Question

The sides of a triangle are $$ 16\;cm$$, $$ 12\;cm$$ and $$ 20\;cm$$. Find area of the triangle

Answer

**step1** Understanding the problem

We are given the lengths of the three sides of a triangle: 16 cm, 12 cm, and 20 cm. We need to find the area of this triangle.

**step2** Identifying the type of triangle

To find the area of a triangle, especially with these specific side lengths, it's helpful to determine if it is a special type of triangle, such as a right-angled triangle.
Let's look at the relationship between the side lengths: 12 cm, 16 cm, and 20 cm.
We can notice that these numbers are multiples of smaller whole numbers.
If we divide each side length by 4:
$$12 \div 4 = 3$$
$$16 \div 4 = 4$$
$$20 \div 4 = 5$$
The resulting numbers are 3, 4, and 5. We know that a triangle with sides 3, 4, and 5 is a right-angled triangle. Since our triangle's sides (12 cm, 16 cm, 20 cm) are just 4 times the sides of a 3-4-5 right-angled triangle, our triangle is also a right-angled triangle.

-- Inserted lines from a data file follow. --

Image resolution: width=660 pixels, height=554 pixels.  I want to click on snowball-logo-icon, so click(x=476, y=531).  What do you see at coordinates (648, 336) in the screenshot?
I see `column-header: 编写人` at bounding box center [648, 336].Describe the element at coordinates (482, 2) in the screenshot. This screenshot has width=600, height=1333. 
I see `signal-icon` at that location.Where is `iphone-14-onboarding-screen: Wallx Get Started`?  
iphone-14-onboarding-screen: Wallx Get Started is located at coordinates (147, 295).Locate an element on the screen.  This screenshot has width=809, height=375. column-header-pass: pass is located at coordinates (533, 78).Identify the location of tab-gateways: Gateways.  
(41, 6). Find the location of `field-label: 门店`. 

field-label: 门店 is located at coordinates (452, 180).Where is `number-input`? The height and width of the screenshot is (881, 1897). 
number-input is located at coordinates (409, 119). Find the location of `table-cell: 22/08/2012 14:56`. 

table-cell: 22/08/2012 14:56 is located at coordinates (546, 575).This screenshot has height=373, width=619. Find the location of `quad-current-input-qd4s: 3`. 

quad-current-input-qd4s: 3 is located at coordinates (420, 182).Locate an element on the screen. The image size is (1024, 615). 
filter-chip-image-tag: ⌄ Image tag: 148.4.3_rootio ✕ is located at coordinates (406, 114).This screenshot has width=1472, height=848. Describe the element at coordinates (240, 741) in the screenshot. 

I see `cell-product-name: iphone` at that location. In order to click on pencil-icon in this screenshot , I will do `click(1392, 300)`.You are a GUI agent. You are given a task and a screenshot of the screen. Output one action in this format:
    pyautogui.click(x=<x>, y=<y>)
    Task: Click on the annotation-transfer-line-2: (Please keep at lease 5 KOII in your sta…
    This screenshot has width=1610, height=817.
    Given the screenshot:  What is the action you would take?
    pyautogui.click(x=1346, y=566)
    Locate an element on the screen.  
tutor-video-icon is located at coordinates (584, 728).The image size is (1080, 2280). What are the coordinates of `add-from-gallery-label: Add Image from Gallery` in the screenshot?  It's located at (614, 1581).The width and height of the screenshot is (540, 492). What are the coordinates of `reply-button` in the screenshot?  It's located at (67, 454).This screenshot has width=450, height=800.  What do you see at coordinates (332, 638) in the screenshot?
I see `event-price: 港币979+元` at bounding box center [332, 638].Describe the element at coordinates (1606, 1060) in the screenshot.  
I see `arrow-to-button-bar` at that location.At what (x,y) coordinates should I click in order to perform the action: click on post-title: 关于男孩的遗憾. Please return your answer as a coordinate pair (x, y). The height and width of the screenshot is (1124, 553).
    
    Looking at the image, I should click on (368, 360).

**step3** Identifying the base and height

In a right-angled triangle, the two shorter sides are perpendicular to each other. These two sides can be used as the base and height for calculating the area.
The two shorter sides are 12 cm and 16 cm.
Let's choose the base as 12 cm and the height as 16 cm.

**step4** Calculating the area

The formula for the area of a triangle is:
$$\text{Area} = \frac{1}{2} \times \text{base} \times \text{height}$$
Now, we substitute the values of the base and height:
$$\text{Area} = \frac{1}{2} \times 12 \;\text{cm} \times 16 \;\text{cm}$$
First, multiply 12 and 16:
$$12 \times 16 = 192$$
Then, take half of the product:
$$\text{Area} = \frac{1}{2} \times 192 \;\text{cm}^2$$
$$\text{Area} = 192 \div 2 \;\text{cm}^2$$
$$\text{Area} = 96 \;\text{cm}^2$$
The area of the triangle is 96 square centimeters.